Document excerpt |
U.S. Supreme Court Justice Samuel Alito has issued a temporary green light for the Biden administration’s “ghost gun” regulations. This move comes in response to the federal government’s argument that lower courts had essentially overridden a prior Supreme Court decision.
In an order dated October 6, Justice Alito granted the administration’s request for the enforcement of these regulations. This administrative stay will remain in effect until October 16.
A “ghost gun” is a term commonly used to refer to a firearm that is typically homemade or privately assembled and does not have a serial number or any other form of identifying markings. These firearms are typically manufactured by individuals using commercially available parts or kits, often purchased online.
Here’s the procedural backstory as published by the American Bar Association’s ABAJournal:
The Supreme Court had revived the regulations in August, when it stayed pending appeal a decision to vacate the regulations by U.S. District Judge Reed O’Connor of the Northern District of Texas.
Two manufacturers then went back to the district court and sought to enjoin the regulations pending appeal. O’Connor granted the injunction in September. The next month, the 5th U.S. Circuit Court of Appeals at New Orleans upheld the injunction but narrowed it so that it applies only to the two plaintiffs in the case.
In her application to vacate the injunction, U.S. Solicitor General Elizabeth Prelogar said the Supreme Court made “an authoritative determination” in August that allowed the regulations to remain in effect.
Once the Supreme Court acted, Prelogar said, “lower courts have no power to revisit the matter (at least absent a significant change in circumstances). Yet the district court and the 5th Circuit openly flouted that principle here.
“Immediately after this court issued its stay, those courts considered the same arguments based on the same record and effectively countermanded this court’s order based on their own view of the merits and the equities.… The lower courts’ approach would subvert this court’s authority and needlessly multiply emergency litigation,” the order reads.
In the case at bar, Garland v. Defense Distributed, the plaintiffs are Blackhawk Manufacturing Group Inc., doing business as 80 Percent Arms, and Defense Distributed.
Those familiar with the story of so-called ghost guns will recognize the name of Defense Distributed, one of the visionaries in the manufacture and advocacy of 3D-printed weapons.

Item coordinate data |
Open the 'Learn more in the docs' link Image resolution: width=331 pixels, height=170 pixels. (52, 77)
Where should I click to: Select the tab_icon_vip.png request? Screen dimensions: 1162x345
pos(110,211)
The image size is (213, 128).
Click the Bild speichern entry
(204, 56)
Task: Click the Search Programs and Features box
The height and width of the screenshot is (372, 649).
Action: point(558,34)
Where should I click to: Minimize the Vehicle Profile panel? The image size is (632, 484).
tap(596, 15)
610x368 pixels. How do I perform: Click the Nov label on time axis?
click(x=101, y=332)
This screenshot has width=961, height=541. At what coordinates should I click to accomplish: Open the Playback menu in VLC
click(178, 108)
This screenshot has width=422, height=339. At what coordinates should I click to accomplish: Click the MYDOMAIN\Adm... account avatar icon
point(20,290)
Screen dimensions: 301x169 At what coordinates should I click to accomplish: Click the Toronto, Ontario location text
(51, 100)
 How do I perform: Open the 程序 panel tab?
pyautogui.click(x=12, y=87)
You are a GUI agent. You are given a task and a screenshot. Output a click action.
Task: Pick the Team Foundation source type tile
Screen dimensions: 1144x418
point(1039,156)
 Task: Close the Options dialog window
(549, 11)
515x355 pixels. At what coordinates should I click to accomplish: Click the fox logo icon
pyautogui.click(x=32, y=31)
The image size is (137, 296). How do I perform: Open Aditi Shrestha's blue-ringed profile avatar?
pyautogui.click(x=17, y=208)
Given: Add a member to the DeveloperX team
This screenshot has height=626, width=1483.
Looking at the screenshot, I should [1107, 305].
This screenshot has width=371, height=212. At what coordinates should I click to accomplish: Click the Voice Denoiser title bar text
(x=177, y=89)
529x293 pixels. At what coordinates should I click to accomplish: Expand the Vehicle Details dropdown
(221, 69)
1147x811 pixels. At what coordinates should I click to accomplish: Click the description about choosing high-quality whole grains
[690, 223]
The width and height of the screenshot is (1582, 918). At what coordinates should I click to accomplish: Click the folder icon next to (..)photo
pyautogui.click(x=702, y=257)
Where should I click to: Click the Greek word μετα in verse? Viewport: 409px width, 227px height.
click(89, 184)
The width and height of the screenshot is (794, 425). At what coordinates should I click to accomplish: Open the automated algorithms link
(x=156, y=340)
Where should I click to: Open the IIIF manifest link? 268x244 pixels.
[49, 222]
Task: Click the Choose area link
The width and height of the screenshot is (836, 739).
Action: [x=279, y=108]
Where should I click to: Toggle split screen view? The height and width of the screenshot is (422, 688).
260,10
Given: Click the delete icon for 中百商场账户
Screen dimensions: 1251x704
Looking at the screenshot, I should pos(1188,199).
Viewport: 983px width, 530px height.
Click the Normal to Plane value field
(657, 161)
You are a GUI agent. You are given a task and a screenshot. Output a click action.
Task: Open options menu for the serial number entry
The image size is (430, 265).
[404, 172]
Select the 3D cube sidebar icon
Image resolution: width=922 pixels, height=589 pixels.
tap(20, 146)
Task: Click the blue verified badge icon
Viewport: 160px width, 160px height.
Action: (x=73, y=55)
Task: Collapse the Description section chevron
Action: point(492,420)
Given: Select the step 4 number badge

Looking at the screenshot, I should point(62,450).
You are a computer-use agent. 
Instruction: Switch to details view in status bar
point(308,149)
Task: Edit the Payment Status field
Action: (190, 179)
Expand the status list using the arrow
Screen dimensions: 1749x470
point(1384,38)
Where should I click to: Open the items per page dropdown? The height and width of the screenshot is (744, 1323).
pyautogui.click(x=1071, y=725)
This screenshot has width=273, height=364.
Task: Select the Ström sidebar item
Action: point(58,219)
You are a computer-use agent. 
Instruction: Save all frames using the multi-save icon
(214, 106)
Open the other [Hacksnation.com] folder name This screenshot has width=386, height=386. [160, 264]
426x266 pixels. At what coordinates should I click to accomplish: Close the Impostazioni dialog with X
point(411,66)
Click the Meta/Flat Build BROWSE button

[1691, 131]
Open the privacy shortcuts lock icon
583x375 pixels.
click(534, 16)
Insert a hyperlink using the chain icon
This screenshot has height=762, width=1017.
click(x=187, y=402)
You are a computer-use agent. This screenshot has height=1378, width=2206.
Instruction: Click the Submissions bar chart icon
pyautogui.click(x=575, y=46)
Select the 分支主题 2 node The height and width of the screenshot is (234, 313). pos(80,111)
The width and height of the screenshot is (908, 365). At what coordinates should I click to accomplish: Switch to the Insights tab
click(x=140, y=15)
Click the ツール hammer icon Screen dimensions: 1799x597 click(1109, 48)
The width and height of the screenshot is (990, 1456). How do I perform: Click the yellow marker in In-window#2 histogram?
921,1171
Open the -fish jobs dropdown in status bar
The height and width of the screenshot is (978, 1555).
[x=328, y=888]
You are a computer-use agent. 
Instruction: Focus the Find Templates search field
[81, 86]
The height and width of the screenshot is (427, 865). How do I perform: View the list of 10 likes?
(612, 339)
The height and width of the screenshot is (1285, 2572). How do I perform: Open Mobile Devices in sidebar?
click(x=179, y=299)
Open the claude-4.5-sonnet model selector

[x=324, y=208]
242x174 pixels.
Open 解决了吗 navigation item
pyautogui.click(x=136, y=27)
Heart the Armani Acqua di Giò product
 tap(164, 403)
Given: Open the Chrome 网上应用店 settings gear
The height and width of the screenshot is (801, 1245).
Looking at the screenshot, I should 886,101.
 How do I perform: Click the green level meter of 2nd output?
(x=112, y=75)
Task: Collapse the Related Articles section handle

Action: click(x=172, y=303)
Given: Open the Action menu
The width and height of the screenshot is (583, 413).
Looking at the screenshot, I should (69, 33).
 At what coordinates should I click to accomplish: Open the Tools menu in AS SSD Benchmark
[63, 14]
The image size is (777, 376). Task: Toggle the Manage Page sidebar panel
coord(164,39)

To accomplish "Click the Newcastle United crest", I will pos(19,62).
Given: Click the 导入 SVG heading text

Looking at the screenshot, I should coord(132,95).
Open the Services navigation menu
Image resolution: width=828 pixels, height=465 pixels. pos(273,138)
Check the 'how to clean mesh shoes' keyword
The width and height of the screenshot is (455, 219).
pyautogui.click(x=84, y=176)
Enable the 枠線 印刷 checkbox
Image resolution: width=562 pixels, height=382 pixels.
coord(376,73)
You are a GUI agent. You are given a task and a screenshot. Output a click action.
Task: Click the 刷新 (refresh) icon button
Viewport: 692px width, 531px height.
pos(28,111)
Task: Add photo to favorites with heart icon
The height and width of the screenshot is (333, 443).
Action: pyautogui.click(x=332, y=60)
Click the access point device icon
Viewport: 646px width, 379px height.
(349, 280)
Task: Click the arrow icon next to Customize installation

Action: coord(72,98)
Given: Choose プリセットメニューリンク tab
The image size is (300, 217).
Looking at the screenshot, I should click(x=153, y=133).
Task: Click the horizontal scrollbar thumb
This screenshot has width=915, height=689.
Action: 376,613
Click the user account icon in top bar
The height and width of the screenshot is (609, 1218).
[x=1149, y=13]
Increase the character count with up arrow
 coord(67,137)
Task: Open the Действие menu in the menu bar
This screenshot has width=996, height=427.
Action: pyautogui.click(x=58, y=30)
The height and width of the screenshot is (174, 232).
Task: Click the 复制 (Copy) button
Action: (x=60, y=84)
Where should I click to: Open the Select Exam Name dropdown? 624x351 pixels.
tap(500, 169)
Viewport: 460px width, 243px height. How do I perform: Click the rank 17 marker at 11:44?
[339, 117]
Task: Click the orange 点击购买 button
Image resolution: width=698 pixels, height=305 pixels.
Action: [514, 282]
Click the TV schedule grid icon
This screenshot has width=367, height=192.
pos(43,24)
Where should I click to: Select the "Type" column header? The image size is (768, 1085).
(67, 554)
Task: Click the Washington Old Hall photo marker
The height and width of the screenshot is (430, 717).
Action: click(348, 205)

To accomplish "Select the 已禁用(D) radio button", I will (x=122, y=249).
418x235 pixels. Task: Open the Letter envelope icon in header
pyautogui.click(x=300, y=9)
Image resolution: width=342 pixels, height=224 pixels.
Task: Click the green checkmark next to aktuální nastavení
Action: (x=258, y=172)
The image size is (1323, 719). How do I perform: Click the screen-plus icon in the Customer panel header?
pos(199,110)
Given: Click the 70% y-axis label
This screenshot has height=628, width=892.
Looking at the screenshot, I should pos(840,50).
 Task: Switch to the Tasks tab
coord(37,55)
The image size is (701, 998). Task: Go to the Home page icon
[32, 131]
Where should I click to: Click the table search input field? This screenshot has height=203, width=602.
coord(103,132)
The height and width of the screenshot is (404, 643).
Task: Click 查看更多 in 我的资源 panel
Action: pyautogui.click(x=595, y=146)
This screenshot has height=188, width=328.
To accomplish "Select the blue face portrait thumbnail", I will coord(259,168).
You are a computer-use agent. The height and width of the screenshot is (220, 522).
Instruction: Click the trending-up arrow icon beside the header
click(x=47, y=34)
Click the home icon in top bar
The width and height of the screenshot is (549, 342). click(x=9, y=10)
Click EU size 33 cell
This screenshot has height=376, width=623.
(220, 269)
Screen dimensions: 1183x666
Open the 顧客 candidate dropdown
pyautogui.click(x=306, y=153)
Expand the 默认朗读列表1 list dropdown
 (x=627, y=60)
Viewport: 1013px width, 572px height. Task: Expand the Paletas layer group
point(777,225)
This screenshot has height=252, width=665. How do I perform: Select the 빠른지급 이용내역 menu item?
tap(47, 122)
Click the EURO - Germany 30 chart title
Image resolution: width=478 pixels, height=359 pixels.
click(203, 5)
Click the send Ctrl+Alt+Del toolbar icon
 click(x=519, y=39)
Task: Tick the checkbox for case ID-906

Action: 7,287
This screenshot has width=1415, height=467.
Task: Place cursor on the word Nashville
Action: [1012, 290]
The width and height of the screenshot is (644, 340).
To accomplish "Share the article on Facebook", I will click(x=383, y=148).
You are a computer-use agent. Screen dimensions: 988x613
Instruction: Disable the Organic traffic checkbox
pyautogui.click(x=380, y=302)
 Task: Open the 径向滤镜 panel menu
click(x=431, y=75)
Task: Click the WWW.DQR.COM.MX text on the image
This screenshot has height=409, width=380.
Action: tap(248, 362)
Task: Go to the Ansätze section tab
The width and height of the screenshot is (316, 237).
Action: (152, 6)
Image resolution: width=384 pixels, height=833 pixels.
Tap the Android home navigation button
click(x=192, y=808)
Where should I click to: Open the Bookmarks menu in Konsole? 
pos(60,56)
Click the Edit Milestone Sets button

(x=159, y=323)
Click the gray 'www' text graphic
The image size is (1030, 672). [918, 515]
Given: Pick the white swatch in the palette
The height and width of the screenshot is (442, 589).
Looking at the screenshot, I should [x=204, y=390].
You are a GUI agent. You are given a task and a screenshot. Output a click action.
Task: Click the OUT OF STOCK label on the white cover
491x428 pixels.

Jobs |
a - According to the ghost gun article, until what date will the administrative stay remain in effect?
b - Gather every line of the records that contains the string "list", matching case exactly.

Outputs for the tasks |
a - October 16

b -
Expand the status list using the arrow
The height and width of the screenshot is (427, 865). How do I perform: View the list of 10 likes?
Expand the 默认朗读列表1 list dropdown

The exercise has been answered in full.